Je n’ai pas, à un seul moment hausser la voix…et c’est peut-être ça le plus inquiétant. Hestia me lance un regard inquiet, et un pâle sourire sur mon visage lui confirme que non, je ne suis pas en train de fermer la porte.
-Tu as pris une décision qui t’étais nécessaire, et je le comprends. Mais j’avais besoin de toi pendant ton absence…j’avais besoin de toi quand Alone est…
Hestia tire le rideau, dévoilant le corps d’Alone qui dort paisiblement depuis des mois maintenant…Et je ne sais pas s’il se réveillera un jour.

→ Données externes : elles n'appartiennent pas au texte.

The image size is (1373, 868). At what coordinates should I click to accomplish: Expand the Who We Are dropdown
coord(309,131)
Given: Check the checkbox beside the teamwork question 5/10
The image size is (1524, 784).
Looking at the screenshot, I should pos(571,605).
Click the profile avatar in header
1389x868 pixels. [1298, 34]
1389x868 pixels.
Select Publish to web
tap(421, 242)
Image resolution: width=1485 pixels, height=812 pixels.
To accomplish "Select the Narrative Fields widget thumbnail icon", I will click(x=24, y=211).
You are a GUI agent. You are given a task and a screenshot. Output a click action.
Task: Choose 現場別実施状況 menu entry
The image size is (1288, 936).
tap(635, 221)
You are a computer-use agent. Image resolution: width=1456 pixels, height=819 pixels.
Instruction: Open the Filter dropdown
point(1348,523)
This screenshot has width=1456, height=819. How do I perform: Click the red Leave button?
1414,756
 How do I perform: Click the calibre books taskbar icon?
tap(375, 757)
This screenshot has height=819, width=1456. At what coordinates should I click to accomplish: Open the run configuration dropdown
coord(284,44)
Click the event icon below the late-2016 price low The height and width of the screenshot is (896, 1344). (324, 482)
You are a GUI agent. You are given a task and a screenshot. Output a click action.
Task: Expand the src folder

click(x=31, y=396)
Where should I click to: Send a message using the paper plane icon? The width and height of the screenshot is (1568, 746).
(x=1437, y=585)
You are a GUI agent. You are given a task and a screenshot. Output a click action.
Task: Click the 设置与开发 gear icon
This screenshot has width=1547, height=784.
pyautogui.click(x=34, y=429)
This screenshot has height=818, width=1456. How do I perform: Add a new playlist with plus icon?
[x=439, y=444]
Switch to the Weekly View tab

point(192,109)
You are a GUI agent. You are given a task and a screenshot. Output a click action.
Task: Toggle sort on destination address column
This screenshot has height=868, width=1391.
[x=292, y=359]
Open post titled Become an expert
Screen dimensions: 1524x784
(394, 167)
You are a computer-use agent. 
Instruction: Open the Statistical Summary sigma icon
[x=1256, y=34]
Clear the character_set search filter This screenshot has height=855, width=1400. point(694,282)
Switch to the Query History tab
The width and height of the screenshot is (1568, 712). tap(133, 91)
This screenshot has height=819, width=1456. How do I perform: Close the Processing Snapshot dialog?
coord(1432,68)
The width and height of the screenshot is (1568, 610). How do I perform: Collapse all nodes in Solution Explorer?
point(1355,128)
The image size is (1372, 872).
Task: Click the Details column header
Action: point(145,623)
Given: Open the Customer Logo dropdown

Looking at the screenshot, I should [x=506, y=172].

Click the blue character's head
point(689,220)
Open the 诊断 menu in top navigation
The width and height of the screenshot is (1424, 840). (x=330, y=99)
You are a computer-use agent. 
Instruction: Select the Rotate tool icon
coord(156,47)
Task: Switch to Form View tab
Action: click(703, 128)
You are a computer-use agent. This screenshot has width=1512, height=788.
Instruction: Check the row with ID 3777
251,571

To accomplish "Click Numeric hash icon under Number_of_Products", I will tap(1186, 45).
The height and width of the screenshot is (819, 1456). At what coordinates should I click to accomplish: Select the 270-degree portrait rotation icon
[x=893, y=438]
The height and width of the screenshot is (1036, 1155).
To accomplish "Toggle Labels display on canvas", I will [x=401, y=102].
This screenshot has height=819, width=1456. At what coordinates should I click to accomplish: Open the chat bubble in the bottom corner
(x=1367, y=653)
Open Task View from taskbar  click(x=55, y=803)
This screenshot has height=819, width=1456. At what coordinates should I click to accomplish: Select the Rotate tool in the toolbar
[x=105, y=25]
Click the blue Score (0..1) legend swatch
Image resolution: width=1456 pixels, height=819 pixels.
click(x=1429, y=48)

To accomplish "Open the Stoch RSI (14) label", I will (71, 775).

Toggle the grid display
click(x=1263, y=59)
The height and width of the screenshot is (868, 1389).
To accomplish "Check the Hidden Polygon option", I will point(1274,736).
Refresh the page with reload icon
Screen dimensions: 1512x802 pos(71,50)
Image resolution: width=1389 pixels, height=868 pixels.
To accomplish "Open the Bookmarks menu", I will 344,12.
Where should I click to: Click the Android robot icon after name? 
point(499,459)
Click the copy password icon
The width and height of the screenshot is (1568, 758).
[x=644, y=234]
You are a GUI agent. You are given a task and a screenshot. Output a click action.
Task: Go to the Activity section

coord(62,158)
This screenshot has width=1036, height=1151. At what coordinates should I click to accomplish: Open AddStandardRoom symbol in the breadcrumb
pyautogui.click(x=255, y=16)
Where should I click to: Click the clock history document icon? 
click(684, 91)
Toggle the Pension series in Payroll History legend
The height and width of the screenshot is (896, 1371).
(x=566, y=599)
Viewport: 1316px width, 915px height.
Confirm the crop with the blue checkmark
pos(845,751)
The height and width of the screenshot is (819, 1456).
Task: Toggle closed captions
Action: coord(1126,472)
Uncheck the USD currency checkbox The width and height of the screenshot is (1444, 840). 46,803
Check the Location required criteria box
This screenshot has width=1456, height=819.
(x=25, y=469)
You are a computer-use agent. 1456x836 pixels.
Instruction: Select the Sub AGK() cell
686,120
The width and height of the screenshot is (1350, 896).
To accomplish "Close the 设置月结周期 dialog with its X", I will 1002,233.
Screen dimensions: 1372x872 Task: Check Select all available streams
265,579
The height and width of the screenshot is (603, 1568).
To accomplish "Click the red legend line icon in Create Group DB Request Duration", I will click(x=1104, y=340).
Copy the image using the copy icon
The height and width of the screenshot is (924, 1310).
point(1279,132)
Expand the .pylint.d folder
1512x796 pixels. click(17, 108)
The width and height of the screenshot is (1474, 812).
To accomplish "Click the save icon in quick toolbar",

Le silence est lourd et pesant, si bien que je finis par rapidement le rompre à nouveau, sans laisser le temps à Bruce de répondre
-Tu sais, il y a 10 ans mon père est parti, il a fait croire à sa mort…On a tous fait notre deuil…Tous sauf maman. Parce qu’elle savait la vérité et qu’elle l’a attendu…elle a espéré, elle avait besoin de lui, et elle a espéré son retour…mais la maladie l’a emporté avant qu’il ne revienne. Elle n’a pas eu le choix, c’est mon père qui a décidé.
Une larme coule le long de ma joue, alors que je le regarde à nouveau.
-Tu me demande si je peux te pardonner…Je peux te pardonner des milliers de chose Bruce…
J’essuie la larme, et tout ce qu’elle représente.
-… Mais je refuse de subir ce genre de choix, je ne suis pas aussi forte que ma mère…Tu m’as montré que tu étais capable de partir pour me ‘’protéger’’, mais ça ne me protègera jamais Bruce. Ce genre de décision fait toujours plus de mal qu’autre chose…Je suis désolée…mais je refuse que tout ça recommence à nouveau.
Ma voix est restée douce, même si je sais que mes mots peuvent tuer un homme.